Question

Use de Moivre's formula to expand $$\cos 8 x$$ as a polynomial in $$\cos x$$.

Answer

**step1 Apply De Moivre's Formula**

De Moivre's formula states that for any integer n and real number x, $$(\cos x + i \sin x)^n = \cos nx + i \sin nx$$. We need to expand $$\cos 8x$$, so we set $$n=8$$. This gives us the equation:

$$\cos 8x + i \sin 8x = (\cos x + i \sin x)^8$$

**step2 Perform Binomial Expansion**

We expand the right-hand side using the binomial theorem, $$ (a+b)^n = \sum_{k=0}^n \binom{n}{k} a^{n-k} b^k $$. Let $$a = \cos x$$ and $$b = i \sin x$$.
The expansion will be:

$$(\cos x + i \sin x)^8 = \binom{8}{0}(\cos x)^8 (i \sin x)^0 + \binom{8}{1}(\cos x)^7 (i \sin x)^1 + \binom{8}{2}(\cos x)^6 (i \sin x)^2 + \binom{8}{3}(\cos x)^5 (i \sin x)^3 + \binom{8}{4}(\cos x)^4 (i \sin x)^4 + \binom{8}{5}(\cos x)^3 (i \sin x)^5 + \binom{8}{6}(\cos x)^2 (i \sin x)^6 + \binom{8}{7}(\cos x)^1 (i \sin x)^7 + \binom{8}{8}(\cos x)^0 (i \sin x)^8$$

Simplifying the powers of $$i$$ (where $$i^2 = -1, i^3 = -i, i^4 = 1$$ etc.) and the binomial coefficients:

$$ \binom{8}{0} = 1 $$

$$ \binom{8}{1} = 8 $$

$$ \binom{8}{2} = \frac{8 \times 7}{2 \times 1} = 28 $$

$$ \binom{8}{3} = \frac{8 \times 7 \times 6}{3 \times 2 \times 1} = 56 $$

$$ \binom{8}{4} = \frac{8 \times 7 \times 6 \times 5}{4 \times 3 \times 2 \times 1} = 70 $$

$$ \binom{8}{5} = \binom{8}{3} = 56 $$

$$ \binom{8}{6} = \binom{8}{2} = 28 $$

$$ \binom{8}{7} = \binom{8}{1} = 8 $$

$$ \binom{8}{8} = 1 $$

Substituting these values and powers of $$i$$:

$$(\cos x + i \sin x)^8 = 1 \cos^8 x + 8 i \cos^7 x \sin x - 28 \cos^6 x \sin^2 x - 56 i \cos^5 x \sin^3 x + 70 \cos^4 x \sin^4 x + 56 i \cos^3 x \sin^5 x - 28 \cos^2 x \sin^6 x - 8 i \cos x \sin^7 x + 1 \sin^8 x$$

**step3 Extract the Real Part**

Since $$\cos 8x + i \sin 8x = (\cos x + i \sin x)^8$$, we are interested in the real part of the expansion to find $$\cos 8x$$. The terms containing $$i$$ are the imaginary parts. The real terms are those where the power of $$i$$ is even, resulting in $$i^0=1, i^2=-1, i^4=1, i^6=-1, i^8=1$$.

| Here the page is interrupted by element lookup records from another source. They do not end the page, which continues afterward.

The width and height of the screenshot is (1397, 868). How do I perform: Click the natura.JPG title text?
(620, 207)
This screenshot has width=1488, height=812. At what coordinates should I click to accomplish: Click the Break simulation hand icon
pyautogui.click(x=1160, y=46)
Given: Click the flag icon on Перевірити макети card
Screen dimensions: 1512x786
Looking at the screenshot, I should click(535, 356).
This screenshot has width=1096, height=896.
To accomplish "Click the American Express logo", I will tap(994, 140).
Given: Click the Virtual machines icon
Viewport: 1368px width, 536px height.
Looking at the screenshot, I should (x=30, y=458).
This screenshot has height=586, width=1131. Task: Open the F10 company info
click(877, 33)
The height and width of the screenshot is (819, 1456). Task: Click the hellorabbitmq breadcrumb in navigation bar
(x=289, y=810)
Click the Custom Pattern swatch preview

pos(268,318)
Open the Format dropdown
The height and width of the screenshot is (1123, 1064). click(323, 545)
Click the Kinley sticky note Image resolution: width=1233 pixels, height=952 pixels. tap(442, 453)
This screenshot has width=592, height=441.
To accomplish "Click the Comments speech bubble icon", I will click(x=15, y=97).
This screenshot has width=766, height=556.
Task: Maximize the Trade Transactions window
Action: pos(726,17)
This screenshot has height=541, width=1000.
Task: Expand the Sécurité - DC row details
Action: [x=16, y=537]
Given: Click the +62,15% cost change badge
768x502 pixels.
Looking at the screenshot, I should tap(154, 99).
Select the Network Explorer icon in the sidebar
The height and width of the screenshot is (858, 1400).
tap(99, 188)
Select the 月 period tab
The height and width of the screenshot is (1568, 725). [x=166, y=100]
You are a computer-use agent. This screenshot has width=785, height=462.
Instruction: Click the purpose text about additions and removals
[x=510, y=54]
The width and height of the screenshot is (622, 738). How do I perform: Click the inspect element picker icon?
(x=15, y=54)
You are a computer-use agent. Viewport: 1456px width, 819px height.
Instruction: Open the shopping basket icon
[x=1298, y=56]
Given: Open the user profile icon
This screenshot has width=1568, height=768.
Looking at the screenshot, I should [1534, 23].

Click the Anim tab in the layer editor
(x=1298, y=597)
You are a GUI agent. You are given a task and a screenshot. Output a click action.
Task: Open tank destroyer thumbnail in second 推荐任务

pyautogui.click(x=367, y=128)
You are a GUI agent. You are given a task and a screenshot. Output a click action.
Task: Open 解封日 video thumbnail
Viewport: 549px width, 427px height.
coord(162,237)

$$\cos 8x = \binom{8}{0} \cos^8 x - \binom{8}{2} \cos^6 x \sin^2 x + \binom{8}{4} \cos^4 x \sin^4 x - \binom{8}{6} \cos^2 x \sin^6 x + \binom{8}{8} \sin^8 x$$

Substitute the binomial coefficients:

$$\cos 8x = 1 \cos^8 x - 28 \cos^6 x \sin^2 x + 70 \cos^4 x \sin^4 x - 28 \cos^2 x \sin^6 x + 1 \sin^8 x$$

**step4 Substitute using Pythagorean Identity**

To express $$\cos 8x$$ as a polynomial in $$\cos x$$, we use the Pythagorean identity $$\sin^2 x = 1 - \cos^2 x$$. We substitute this into the expression for $$\cos 8x$$. Let $$c = \cos x$$. Then $$\sin^2 x = 1 - c^2$$.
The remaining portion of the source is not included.